Al principio ella se enfadaba y colgaba el teléfono sin apenas darle tiempo a terminar. Eran los años de juventud en los que la llamada, muchas veces, la despertaba después de una noche de diversión y, en ocasiones, de algún exceso. Después vinieron años más tranquilos y la irritación cuando recibía la llamada se debía a que solía estar demasiado atareada.

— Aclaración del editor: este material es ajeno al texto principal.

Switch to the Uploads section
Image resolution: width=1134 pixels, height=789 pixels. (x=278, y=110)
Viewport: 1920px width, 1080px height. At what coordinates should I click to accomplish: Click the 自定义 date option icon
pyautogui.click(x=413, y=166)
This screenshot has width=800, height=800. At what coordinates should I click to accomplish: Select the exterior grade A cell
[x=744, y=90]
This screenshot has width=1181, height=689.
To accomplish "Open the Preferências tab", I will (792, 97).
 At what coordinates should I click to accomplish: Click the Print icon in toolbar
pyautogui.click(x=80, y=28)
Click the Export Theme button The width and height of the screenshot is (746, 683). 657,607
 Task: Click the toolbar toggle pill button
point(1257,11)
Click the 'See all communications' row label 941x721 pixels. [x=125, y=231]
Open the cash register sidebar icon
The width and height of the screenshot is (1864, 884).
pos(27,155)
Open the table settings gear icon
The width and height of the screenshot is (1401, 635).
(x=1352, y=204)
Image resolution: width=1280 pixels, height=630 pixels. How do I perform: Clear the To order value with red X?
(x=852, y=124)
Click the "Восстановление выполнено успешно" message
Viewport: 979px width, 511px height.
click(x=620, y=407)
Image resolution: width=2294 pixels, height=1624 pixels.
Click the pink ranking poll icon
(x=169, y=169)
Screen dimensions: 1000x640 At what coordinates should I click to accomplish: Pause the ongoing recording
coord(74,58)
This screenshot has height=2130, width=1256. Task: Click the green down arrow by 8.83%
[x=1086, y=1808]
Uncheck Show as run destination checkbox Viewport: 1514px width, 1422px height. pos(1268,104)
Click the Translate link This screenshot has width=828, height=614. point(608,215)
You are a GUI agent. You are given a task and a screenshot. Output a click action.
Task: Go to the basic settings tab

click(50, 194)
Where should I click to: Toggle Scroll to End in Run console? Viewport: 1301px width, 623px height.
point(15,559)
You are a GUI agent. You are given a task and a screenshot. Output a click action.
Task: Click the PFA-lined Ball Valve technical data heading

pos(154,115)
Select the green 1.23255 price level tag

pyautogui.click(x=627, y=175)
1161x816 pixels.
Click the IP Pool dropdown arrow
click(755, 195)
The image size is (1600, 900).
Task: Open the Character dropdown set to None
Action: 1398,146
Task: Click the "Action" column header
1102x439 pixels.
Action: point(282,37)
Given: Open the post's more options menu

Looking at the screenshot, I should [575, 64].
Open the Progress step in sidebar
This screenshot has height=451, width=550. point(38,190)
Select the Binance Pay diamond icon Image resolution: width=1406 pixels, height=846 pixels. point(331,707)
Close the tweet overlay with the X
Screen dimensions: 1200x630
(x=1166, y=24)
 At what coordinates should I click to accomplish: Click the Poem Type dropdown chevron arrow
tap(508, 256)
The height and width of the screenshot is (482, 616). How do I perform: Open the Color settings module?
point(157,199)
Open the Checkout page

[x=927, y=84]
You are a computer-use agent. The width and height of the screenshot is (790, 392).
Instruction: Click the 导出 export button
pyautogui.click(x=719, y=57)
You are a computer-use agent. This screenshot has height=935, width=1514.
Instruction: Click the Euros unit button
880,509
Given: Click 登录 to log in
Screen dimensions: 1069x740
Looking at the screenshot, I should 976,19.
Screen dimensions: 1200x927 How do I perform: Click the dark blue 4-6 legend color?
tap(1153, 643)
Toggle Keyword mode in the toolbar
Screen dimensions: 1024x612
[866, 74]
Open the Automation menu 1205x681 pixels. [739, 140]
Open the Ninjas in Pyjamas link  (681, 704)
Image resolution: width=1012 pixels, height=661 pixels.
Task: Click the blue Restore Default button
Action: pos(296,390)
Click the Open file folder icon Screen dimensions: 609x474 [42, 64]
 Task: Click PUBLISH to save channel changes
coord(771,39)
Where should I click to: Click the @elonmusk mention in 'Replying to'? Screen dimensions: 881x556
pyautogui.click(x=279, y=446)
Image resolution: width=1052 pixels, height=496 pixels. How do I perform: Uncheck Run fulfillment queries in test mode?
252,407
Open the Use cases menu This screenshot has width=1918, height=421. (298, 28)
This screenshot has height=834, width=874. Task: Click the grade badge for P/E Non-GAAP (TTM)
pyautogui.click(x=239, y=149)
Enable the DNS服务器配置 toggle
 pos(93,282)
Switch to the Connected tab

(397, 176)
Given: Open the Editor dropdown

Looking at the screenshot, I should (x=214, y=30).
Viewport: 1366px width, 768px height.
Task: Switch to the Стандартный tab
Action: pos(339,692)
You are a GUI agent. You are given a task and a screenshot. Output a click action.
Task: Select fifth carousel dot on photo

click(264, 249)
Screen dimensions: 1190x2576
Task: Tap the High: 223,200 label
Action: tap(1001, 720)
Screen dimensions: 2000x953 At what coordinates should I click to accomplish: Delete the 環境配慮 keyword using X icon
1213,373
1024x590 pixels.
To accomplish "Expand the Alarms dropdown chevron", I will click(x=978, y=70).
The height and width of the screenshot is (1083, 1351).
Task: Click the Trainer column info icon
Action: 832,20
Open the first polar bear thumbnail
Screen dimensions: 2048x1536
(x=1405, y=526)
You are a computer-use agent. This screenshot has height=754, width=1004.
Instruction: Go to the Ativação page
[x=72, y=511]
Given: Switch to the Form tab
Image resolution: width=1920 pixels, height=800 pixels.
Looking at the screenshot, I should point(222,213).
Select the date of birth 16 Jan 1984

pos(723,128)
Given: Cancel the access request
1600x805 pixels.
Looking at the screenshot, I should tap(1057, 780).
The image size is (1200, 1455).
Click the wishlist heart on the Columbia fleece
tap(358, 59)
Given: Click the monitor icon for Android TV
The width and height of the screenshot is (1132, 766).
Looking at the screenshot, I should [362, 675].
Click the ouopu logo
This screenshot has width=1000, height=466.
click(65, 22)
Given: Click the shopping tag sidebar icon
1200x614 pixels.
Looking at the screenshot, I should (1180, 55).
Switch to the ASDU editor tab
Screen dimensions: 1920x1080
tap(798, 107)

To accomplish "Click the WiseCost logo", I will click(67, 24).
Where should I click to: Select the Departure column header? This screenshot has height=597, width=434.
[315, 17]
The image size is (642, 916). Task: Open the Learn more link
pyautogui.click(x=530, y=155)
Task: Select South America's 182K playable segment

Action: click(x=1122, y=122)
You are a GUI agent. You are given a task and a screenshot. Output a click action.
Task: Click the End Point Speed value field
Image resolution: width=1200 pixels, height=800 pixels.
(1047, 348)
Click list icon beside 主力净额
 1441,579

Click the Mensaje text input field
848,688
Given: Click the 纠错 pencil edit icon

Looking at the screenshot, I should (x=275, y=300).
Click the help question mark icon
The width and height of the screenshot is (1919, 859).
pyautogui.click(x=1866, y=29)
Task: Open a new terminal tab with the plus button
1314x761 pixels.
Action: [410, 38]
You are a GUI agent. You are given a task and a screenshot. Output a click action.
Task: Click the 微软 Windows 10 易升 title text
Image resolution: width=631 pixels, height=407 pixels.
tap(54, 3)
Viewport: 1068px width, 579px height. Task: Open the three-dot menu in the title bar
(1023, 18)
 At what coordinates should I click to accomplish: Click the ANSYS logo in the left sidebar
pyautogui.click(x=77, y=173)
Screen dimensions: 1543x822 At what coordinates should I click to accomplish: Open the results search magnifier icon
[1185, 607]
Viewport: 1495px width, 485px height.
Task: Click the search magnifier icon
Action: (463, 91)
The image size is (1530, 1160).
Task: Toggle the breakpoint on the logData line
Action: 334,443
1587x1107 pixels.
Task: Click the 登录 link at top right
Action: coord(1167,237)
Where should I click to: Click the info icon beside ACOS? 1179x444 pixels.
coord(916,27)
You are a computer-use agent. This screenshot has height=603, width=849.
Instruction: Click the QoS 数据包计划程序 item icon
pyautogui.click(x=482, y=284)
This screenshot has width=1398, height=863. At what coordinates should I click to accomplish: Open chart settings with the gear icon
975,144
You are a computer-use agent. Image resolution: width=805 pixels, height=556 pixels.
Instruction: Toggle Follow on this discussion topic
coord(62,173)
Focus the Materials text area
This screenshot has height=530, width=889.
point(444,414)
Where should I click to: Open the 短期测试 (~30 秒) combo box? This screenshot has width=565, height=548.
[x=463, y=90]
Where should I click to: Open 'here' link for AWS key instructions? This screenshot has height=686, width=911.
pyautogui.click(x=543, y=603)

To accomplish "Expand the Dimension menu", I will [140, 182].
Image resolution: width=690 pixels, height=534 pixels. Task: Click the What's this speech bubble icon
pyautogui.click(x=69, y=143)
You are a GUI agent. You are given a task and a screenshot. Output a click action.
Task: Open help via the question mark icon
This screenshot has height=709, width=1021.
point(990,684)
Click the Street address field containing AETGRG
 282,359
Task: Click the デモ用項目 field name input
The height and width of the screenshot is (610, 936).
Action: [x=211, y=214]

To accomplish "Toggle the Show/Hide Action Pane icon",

Nunca le dijo nada a su marido. La amistad de ellos dos se mantenía firme y no quería echarla a perder.
Cuando los hijos se hicieron mayores y su vida se hizo más pausada, se sorprendió a sí misma esperando la llamada. ¡Bah! Tonterías, se decía; pero no podía engañarse y sabía que necesitaba esa llamada.
Hoy se levantó más temprano que de costumbre, se arregló con más esmero y antes de las once de la mañana se sentó al lado del teléfono con un libro en las manos pero incapaz de leer más de dos líneas seguidas. Llevaba varios días dando vueltas en su cabeza a una absurda idea: qué pasaría si le dijera “ven”.
A las once y cinco comenzó a sentir una mezcla de angustia y decepción. Comprobó en todos los relojes de la casa que ya eran más de las once y aún quiso asegurarse encendiendo la radio y comprobando que ya estaban terminando las noticias.
Se sentó de nuevo con un mal presentimiento que le hacía sentir un nudo en el estómago.
A las doce menos cuarto no pudo esperar más, descolgó el teléfono y marcó su número.
- ¿Diga? - sintió un gran alivio al oír su voz.
- Esperaba tu llamada – se oyó decir, como si fuera otra persona la que hablaba.
- Ya es demasiado tarde – dijo él, hablando tan bajo que a ella le costó trabajo entenderlo.
Antes de que pudiera responder, oyó un débil clic y la señal que indicaba que la comunicación se había interrumpido.